Books may contain more information, but most people are more open to the idea of watching a DVD than reading a book. A book is a considerably bigger investment of time.
This is an easy and comfortable way of introducing important information to people you know. Even a good friend might not be willing to listen to you talk nonstop for an hour, educating him on orthodox Islam and its prime directive, but he might be willing to watch a DVD. And the producers have the funds to hire authorities in their fields to share what they know, lending the DVD an influencing power far beyond what you could accomplish in a conversation.
When you mention the DVD, don't say it is the best thing you've ever seen. Say you liked it, but then tell them something you thought was the most interesting part of the film.
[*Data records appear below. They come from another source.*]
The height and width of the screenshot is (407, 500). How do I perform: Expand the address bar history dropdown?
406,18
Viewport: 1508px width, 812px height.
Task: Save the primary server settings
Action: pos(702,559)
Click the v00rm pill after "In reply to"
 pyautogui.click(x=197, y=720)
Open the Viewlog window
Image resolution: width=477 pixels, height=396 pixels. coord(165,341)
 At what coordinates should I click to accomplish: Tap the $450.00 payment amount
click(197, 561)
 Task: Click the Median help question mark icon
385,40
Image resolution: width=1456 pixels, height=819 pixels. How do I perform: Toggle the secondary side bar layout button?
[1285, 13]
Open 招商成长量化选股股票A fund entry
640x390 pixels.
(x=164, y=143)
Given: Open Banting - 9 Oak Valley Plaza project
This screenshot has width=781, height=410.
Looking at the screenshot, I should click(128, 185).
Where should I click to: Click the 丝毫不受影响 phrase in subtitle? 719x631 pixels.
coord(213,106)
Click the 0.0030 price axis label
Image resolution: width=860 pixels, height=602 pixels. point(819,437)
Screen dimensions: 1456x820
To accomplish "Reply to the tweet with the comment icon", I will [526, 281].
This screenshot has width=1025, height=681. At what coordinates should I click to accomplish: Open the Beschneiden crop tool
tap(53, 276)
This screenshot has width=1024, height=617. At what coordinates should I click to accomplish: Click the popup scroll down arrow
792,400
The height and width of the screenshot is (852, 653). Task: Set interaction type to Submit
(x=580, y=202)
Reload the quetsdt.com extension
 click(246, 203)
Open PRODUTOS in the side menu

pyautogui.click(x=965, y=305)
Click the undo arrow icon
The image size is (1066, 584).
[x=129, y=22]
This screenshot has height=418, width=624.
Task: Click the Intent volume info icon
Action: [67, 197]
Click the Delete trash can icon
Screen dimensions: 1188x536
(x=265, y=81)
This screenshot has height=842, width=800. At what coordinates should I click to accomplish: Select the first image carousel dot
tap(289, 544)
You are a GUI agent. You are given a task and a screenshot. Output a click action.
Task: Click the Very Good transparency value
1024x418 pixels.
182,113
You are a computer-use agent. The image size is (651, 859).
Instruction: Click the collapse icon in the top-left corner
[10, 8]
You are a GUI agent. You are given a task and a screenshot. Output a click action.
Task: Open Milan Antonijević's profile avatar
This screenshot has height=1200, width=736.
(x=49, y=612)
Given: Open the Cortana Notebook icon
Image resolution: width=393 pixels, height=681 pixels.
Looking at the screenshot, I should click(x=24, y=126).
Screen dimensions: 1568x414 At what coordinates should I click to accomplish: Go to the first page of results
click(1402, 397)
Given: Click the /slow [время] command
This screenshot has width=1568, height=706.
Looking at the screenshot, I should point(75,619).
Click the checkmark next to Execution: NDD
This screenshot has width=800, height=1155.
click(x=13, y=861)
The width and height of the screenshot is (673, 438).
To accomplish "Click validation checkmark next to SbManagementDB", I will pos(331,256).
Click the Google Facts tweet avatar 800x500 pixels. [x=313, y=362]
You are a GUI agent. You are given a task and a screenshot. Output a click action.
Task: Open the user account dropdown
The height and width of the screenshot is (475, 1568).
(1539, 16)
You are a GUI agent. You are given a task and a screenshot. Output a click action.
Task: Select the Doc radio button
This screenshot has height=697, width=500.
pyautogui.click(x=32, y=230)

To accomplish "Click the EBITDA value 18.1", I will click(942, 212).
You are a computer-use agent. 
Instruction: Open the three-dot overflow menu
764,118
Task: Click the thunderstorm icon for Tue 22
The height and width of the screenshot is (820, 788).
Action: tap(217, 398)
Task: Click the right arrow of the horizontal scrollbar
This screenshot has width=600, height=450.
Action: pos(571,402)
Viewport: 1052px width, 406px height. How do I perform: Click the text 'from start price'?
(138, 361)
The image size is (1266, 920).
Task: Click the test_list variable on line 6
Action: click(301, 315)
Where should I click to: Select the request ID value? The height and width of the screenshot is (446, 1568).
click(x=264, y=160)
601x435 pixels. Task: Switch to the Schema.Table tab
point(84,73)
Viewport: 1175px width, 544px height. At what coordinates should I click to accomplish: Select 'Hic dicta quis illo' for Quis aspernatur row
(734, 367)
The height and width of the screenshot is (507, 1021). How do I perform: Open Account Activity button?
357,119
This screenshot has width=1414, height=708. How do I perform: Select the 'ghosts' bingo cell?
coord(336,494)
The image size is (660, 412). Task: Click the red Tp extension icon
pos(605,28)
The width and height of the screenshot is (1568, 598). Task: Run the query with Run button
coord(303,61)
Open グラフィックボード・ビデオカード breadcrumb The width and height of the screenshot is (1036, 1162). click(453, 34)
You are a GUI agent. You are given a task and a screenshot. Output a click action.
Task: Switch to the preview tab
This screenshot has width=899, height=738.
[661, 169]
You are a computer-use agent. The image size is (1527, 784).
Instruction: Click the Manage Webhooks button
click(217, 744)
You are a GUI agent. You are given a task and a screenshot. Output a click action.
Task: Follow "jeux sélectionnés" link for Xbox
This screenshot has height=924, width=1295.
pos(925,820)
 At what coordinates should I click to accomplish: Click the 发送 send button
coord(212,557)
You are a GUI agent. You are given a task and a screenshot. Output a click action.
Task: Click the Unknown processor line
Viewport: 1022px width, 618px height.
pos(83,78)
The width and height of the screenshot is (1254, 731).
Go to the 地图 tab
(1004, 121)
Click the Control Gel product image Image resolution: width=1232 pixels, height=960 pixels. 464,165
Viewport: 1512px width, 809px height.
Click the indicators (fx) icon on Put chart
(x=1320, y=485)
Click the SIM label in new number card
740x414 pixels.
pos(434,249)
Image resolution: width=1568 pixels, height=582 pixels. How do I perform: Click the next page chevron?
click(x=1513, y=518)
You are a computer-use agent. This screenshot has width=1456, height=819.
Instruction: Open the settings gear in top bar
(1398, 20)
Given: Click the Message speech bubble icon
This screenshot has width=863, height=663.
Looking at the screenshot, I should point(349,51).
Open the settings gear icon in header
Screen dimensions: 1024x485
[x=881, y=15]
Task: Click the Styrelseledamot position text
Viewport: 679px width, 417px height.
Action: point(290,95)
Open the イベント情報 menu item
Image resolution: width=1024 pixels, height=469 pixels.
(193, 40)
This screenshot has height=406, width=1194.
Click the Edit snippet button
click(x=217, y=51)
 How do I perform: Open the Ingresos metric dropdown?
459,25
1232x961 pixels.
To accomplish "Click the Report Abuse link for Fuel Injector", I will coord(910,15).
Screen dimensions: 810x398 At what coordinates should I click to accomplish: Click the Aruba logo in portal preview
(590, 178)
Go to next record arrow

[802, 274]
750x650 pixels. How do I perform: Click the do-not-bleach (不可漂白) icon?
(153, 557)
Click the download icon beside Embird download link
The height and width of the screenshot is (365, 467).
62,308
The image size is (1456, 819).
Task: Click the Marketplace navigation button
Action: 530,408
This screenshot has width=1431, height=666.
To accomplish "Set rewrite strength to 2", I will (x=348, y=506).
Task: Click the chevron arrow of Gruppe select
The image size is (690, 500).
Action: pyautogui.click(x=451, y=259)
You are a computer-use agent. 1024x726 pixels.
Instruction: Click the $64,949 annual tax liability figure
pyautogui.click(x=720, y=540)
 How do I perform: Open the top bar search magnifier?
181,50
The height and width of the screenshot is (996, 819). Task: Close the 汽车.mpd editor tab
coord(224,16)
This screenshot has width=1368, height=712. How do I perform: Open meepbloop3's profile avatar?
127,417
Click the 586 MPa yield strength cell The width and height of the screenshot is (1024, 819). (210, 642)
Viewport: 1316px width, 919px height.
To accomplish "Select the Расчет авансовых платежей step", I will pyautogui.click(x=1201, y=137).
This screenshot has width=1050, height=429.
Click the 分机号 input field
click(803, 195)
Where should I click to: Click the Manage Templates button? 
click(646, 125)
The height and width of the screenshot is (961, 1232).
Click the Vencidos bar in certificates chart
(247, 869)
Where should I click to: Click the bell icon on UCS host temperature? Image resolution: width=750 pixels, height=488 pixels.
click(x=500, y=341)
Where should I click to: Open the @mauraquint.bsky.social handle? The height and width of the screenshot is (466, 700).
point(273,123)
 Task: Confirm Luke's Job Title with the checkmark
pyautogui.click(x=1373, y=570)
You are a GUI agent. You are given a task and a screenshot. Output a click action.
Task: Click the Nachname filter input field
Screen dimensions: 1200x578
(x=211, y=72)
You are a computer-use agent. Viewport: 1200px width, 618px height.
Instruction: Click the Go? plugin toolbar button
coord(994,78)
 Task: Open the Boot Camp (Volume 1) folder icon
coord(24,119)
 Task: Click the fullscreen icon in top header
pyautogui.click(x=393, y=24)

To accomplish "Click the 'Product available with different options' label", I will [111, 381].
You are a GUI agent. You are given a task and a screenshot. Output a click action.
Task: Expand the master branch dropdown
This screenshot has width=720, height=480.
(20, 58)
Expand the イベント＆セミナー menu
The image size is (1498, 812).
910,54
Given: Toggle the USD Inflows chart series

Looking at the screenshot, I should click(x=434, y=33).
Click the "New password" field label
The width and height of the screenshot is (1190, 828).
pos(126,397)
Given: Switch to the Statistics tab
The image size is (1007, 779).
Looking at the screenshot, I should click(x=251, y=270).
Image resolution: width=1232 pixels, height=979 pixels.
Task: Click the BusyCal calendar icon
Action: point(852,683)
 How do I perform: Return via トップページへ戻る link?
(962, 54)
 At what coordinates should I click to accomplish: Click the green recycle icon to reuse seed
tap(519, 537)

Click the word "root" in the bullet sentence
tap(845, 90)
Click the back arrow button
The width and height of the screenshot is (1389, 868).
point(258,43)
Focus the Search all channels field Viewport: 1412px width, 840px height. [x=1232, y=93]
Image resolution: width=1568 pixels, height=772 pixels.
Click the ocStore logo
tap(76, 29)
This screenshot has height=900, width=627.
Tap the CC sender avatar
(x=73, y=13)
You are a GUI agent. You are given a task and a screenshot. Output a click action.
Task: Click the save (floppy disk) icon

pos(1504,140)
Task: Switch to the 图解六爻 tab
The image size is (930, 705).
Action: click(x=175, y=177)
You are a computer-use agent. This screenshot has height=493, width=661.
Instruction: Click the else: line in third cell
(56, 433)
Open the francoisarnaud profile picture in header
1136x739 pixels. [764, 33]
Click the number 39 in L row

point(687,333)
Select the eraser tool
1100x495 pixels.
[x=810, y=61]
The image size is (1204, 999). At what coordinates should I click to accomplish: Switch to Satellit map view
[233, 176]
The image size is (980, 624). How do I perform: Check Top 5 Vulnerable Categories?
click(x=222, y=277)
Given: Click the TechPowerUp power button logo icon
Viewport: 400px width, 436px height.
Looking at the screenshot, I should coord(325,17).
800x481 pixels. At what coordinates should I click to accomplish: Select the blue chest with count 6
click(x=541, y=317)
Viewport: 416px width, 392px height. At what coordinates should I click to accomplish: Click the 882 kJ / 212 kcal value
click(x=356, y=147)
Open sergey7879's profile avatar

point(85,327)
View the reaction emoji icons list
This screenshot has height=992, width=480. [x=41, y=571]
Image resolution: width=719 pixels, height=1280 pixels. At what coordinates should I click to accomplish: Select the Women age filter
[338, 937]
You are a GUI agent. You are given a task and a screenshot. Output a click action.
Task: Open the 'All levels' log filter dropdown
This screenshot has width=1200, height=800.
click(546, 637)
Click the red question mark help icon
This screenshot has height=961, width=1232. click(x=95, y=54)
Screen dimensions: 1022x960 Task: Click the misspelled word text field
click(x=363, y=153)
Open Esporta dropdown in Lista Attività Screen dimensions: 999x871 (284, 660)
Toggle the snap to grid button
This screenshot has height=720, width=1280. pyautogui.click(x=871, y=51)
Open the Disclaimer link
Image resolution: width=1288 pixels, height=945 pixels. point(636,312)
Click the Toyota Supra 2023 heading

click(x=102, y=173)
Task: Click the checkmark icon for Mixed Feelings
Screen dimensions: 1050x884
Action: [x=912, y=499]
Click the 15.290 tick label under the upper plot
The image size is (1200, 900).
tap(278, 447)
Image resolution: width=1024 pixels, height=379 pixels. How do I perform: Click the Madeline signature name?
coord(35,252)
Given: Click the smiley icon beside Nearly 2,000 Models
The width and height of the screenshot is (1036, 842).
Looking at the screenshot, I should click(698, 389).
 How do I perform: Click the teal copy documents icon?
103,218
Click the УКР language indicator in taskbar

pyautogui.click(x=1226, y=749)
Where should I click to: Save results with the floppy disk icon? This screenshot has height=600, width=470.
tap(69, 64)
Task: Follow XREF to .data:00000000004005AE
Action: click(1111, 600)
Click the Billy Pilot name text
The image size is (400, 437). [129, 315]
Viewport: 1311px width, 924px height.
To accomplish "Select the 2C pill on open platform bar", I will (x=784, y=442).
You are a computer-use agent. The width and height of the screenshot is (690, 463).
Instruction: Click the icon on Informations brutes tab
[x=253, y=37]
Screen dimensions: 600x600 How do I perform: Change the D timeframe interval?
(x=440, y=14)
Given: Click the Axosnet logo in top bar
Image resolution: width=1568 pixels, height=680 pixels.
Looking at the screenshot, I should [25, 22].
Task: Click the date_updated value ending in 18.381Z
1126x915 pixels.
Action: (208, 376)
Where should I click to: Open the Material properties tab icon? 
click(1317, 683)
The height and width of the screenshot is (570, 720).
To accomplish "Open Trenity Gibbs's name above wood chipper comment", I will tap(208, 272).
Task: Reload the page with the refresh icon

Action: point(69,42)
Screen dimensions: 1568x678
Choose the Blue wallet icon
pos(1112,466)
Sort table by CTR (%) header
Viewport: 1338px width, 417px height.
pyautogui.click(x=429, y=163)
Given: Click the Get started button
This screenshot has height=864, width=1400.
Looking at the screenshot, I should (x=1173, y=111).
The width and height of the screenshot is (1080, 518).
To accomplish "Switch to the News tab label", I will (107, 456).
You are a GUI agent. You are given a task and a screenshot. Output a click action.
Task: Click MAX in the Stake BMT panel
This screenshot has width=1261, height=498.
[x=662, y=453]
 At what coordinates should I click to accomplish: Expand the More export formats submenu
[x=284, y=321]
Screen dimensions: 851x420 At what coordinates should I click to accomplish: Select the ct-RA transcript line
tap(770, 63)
Or the most intriguing. Or surprising. Intrigue them. Reach them at their level. What do you think they would find most intriguing about the DVD?
For example, when I mention the film, Islam: What the West Needs to Know, I like to mention that one of the people interviewed is an ex-member of the PLO (Palestine Liberation Organization). In other words, he used to be an Islamic terrorist. He grew up in Palestine, where they glorify dying in martyrdom on television. He learned stories from his teachers in school of heroic martyrs blowing themselves up for the glory of Islam. He threw rocks at Israeli soldiers. He smuggled a bomb hidden inside a loaf of bread into an Israeli area, but changed his mind at the last minute and threw the bomb up onto a roof, where it blew up. I thought it was really interesting to hear his take on the Islamization of the West.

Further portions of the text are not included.